[KUTIPAN TEKS]
□ □ □
Hasad Dalam Pandangan Ibnu Taimiyah: Memahami Perbedaan Antara Orang Mulia Dan Yang Berpenyakit Hati
Hasad atau iri hati merupakan salah satu penyakit hati yang seringkali mengganggu kehidupan manusia. Dalam Islam, hasad dipandang sebagai sifat buruk yang dapat merusak hubungan, melemahkan iman, dan membawa kehancuran baik di dunia maupun di akhirat. Sebuah nasihat bijak dari Ibnu Taimiyah, seorang ulama besar Islam, mengingatkan kita tentang sifat ini dengan pernyataannya: "Setiap jasad tidaklah bisa lepas dari yang namanya hasad. Namun orang yang berpenyakit (hati) akan menampakkannya. Sedangkan orang yang mulia akan menyembunyikannya." (Majmu' Al-Fatawa, 10/124-125).
Hasad: Penyakit yang Menyertai Manusia
Hasad, yang dalam bahasa Arab berarti iri hati atau dengki, adalah perasaan tidak suka melihat orang lain mendapatkan nikmat atau kelebihan yang diinginkan. Dalam pandangan Ibnu Taimiyah, hasad adalah sifat yang tidak bisa sepenuhnya dihilangkan dari manusia. Setiap orang, tanpa terkecuali, memiliki potensi untuk merasakan hasad, karena sifat iri hati adalah bagian dari naluri manusia.
□ □ □
[LATIHAN A] Sebutkan semua akibat hasad dalam pandangan Islam yang tercantum dalam kutipan teks.
[LATIHAN B] Menurut pernyataan Ibnu Taimiyah dalam kutipan teks, apa yang dilakukan orang yang mulia terhadap hasad?
[LATIHAN C] Kutip bagian kutipan teks mulai dari "Hasad Dalam Pandangan" sampai dengan "(Majmu' Al-Fatawa, 10/124-125).".
Entri yang ada tidak digunakan dalam latihan ini.
□ □ □
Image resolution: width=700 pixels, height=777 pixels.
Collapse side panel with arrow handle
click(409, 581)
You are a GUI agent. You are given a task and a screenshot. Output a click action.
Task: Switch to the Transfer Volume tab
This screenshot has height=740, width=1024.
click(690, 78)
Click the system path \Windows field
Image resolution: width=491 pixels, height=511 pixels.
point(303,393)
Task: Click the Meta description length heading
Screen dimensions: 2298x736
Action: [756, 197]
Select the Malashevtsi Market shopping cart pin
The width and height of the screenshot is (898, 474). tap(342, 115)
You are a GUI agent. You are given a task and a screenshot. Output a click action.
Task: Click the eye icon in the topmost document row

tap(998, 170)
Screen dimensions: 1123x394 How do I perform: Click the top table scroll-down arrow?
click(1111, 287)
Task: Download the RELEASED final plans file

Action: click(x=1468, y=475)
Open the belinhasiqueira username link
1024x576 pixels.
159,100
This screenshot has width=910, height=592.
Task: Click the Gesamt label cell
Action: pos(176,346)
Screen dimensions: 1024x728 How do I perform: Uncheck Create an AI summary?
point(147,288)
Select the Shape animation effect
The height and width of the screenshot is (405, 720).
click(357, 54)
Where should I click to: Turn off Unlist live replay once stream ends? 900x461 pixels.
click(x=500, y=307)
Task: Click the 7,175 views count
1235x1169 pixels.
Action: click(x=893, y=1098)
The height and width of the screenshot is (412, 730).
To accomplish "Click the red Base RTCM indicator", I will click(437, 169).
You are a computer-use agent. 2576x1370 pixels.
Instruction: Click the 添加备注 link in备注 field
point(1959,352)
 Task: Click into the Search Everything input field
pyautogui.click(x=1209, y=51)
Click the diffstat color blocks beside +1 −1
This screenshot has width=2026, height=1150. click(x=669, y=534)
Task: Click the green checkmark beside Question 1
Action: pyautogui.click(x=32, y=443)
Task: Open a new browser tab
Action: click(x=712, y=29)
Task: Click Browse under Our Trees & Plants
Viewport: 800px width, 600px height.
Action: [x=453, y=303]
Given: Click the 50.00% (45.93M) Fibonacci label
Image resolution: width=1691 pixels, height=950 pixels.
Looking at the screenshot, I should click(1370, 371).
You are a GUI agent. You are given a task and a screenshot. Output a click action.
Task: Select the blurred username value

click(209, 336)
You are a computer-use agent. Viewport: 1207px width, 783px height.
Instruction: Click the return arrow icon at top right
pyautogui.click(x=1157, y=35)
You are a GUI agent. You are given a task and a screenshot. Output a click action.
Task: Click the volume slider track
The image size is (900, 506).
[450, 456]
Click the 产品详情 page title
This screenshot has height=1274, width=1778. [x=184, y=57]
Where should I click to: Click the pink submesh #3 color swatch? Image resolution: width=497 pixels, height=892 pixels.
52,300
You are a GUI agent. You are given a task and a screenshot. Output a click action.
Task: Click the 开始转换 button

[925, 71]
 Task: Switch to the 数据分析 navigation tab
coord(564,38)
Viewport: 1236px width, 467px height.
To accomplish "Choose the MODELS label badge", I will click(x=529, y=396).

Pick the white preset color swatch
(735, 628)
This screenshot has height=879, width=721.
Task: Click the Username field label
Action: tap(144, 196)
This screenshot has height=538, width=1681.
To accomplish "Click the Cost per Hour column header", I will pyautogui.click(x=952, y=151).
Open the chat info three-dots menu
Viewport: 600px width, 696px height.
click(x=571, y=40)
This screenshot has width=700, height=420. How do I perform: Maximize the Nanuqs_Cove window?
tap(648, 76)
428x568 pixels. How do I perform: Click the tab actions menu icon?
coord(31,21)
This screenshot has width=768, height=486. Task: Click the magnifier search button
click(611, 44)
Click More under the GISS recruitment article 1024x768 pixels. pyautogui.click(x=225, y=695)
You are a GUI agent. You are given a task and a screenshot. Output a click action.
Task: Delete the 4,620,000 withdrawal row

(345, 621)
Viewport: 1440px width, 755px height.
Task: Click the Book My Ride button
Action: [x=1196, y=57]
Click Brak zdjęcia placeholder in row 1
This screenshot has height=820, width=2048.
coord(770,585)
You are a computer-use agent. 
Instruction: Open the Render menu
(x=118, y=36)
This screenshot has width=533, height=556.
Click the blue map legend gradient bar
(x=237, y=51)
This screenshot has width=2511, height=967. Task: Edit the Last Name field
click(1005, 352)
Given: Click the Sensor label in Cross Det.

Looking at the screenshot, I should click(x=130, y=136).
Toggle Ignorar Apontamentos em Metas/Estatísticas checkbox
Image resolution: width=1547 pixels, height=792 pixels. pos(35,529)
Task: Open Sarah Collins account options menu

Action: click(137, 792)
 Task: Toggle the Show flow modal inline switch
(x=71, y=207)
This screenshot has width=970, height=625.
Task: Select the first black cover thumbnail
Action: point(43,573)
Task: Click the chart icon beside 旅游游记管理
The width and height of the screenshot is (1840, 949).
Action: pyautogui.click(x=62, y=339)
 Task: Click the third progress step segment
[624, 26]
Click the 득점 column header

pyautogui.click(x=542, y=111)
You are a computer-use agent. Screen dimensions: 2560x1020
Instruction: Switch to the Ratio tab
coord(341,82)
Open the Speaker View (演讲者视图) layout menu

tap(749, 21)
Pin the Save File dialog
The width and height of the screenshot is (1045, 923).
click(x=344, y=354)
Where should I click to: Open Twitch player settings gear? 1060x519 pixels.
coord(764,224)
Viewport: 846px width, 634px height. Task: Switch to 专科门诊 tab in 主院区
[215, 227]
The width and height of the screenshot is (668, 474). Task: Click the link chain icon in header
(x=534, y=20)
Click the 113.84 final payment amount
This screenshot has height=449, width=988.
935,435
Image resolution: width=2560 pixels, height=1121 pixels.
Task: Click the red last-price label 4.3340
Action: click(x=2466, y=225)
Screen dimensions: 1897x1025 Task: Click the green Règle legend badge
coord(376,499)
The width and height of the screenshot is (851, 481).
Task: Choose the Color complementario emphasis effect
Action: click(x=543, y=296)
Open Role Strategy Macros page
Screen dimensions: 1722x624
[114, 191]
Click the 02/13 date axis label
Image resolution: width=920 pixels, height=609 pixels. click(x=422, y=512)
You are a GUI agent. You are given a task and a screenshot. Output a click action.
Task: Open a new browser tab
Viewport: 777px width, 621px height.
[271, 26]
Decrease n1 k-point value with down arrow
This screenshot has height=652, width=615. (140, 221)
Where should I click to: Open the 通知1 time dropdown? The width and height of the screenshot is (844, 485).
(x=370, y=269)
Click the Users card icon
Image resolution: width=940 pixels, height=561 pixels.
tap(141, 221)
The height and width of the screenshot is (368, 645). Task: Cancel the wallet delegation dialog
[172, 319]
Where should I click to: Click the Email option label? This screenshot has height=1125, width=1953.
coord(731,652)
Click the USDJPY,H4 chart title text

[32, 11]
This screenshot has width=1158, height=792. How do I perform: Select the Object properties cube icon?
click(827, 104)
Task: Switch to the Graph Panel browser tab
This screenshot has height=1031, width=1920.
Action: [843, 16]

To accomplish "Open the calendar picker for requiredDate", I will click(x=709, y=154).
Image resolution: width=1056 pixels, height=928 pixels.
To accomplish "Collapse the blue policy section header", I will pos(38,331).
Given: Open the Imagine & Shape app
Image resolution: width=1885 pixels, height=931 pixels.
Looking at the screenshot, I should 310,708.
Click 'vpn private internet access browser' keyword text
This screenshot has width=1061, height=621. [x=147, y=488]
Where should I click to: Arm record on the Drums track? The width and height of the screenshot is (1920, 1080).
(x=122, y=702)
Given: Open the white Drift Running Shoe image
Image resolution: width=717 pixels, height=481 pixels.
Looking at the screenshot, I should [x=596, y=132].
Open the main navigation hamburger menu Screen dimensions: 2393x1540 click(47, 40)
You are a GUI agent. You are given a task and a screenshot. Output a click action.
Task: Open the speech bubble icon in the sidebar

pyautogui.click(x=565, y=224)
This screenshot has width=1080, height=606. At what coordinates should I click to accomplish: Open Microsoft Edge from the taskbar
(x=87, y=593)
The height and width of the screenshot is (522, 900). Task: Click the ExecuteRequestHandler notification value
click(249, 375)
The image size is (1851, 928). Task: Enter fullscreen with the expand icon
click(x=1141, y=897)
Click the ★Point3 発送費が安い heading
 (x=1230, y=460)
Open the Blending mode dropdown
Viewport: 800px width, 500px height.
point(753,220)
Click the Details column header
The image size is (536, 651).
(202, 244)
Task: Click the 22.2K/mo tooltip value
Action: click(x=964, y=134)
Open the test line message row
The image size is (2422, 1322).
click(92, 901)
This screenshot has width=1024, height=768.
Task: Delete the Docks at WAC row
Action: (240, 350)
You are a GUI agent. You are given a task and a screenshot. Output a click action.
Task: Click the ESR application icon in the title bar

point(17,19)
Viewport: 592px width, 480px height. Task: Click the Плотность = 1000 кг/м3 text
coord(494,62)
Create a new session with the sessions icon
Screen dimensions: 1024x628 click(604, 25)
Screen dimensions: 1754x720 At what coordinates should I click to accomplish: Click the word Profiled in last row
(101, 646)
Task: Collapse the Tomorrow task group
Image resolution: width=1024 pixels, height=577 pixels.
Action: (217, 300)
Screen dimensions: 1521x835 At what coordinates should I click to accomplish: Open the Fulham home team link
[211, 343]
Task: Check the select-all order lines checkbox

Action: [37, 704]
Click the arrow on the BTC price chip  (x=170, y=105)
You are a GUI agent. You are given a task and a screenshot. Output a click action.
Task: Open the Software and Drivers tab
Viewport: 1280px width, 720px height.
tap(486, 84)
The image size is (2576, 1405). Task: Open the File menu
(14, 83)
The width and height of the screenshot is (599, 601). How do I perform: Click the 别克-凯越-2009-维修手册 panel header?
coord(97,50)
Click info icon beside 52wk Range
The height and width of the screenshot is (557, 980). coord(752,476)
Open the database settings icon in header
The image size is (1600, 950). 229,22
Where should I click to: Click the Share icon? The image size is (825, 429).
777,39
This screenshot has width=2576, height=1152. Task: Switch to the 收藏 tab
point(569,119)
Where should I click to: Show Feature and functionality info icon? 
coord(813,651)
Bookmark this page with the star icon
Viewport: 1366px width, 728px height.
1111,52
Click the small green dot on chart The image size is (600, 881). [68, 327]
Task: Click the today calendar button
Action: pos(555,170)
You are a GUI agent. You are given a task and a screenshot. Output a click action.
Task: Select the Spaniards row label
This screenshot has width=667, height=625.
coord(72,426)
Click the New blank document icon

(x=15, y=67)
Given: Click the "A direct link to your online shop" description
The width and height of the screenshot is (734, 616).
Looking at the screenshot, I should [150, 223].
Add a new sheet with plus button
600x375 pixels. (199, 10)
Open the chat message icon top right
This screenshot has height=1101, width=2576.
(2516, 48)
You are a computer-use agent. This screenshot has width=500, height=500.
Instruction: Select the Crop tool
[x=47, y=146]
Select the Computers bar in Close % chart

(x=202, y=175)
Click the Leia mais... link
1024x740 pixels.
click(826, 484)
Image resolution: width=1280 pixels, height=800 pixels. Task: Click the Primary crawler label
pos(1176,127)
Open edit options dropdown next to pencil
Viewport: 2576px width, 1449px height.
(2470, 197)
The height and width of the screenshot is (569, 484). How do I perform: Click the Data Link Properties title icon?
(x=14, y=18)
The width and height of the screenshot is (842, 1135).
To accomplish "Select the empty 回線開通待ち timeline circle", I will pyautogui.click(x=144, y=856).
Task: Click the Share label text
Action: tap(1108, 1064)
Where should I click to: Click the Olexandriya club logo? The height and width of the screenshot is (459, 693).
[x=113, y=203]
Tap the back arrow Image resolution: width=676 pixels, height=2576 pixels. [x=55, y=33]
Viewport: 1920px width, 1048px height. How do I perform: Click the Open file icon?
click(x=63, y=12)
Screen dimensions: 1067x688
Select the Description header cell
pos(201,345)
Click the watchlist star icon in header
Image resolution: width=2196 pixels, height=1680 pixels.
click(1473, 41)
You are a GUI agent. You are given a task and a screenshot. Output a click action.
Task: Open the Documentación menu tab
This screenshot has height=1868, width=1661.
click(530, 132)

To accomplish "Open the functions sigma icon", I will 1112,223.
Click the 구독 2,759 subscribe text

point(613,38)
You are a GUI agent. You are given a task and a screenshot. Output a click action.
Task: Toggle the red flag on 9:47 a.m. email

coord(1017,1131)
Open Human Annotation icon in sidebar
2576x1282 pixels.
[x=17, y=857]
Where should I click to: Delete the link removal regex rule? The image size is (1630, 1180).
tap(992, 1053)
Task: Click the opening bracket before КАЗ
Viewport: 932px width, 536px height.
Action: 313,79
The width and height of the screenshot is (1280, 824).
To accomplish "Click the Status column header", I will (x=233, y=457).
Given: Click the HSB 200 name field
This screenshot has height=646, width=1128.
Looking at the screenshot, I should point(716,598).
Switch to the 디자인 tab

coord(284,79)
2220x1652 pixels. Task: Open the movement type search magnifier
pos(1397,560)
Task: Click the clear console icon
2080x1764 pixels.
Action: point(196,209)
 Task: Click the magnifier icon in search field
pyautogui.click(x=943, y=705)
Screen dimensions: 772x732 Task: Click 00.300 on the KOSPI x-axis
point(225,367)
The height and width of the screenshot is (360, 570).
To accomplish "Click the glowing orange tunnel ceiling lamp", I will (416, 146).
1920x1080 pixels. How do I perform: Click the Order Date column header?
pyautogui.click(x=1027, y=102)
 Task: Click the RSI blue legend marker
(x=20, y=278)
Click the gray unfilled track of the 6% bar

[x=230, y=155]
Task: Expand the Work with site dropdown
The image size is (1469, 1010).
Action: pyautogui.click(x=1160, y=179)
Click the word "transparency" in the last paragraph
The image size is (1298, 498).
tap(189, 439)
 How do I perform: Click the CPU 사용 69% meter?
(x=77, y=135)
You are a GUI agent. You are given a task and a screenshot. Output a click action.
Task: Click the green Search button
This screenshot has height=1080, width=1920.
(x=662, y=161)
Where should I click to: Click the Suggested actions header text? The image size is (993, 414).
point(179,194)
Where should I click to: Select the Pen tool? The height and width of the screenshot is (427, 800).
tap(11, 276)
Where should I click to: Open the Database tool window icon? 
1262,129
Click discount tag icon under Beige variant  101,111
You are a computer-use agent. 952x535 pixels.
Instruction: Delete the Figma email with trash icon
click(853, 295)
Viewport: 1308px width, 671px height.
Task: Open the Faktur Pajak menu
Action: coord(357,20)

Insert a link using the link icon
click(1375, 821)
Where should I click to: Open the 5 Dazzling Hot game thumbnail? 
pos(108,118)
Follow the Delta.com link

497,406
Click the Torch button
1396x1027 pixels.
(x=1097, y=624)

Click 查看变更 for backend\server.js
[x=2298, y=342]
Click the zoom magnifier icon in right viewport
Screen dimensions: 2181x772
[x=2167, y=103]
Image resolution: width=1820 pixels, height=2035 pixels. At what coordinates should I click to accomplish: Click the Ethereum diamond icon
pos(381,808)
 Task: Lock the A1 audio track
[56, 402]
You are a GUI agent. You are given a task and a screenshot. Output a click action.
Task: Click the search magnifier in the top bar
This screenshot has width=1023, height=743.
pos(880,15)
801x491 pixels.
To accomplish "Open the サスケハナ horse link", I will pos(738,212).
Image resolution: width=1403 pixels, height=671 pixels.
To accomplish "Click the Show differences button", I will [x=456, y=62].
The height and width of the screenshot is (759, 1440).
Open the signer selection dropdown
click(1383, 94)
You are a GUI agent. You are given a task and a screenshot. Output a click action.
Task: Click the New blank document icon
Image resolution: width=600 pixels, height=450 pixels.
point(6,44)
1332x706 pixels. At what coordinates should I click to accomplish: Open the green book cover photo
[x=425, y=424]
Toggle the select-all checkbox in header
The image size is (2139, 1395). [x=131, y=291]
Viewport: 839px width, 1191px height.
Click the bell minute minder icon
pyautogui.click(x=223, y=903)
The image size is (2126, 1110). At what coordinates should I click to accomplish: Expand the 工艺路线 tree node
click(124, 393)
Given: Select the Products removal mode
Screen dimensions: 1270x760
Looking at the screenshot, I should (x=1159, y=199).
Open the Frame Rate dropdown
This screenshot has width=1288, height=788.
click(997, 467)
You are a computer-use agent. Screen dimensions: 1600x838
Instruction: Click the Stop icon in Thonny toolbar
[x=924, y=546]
□ □ □
[JAWABAN LENGKAP A]
- Merusak hubungan
- Melemahkan iman
- Membawa kehancuran baik di dunia maupun di akhirat

[JAWABAN LENGKAP B] Orang yang mulia akan menyembunyikannya.

[JAWABAN LENGKAP C]
Hasad Dalam Pandangan Ibnu Taimiyah: Memahami Perbedaan Antara Orang Mulia Dan Yang Berpenyakit Hati
Hasad atau iri hati merupakan salah satu penyakit hati yang seringkali mengganggu kehidupan manusia. Dalam Islam, hasad dipandang sebagai sifat buruk yang dapat merusak hubungan, melemahkan iman, dan membawa kehancuran baik di dunia maupun di akhirat. Sebuah nasihat bijak dari Ibnu Taimiyah, seorang ulama besar Islam, mengingatkan kita tentang sifat ini dengan pernyataannya: "Setiap jasad tidaklah bisa lepas dari yang namanya hasad. Namun orang yang berpenyakit (hati) akan menampakkannya. Sedangkan orang yang mulia akan menyembunyikannya." (Majmu' Al-Fatawa, 10/124-125).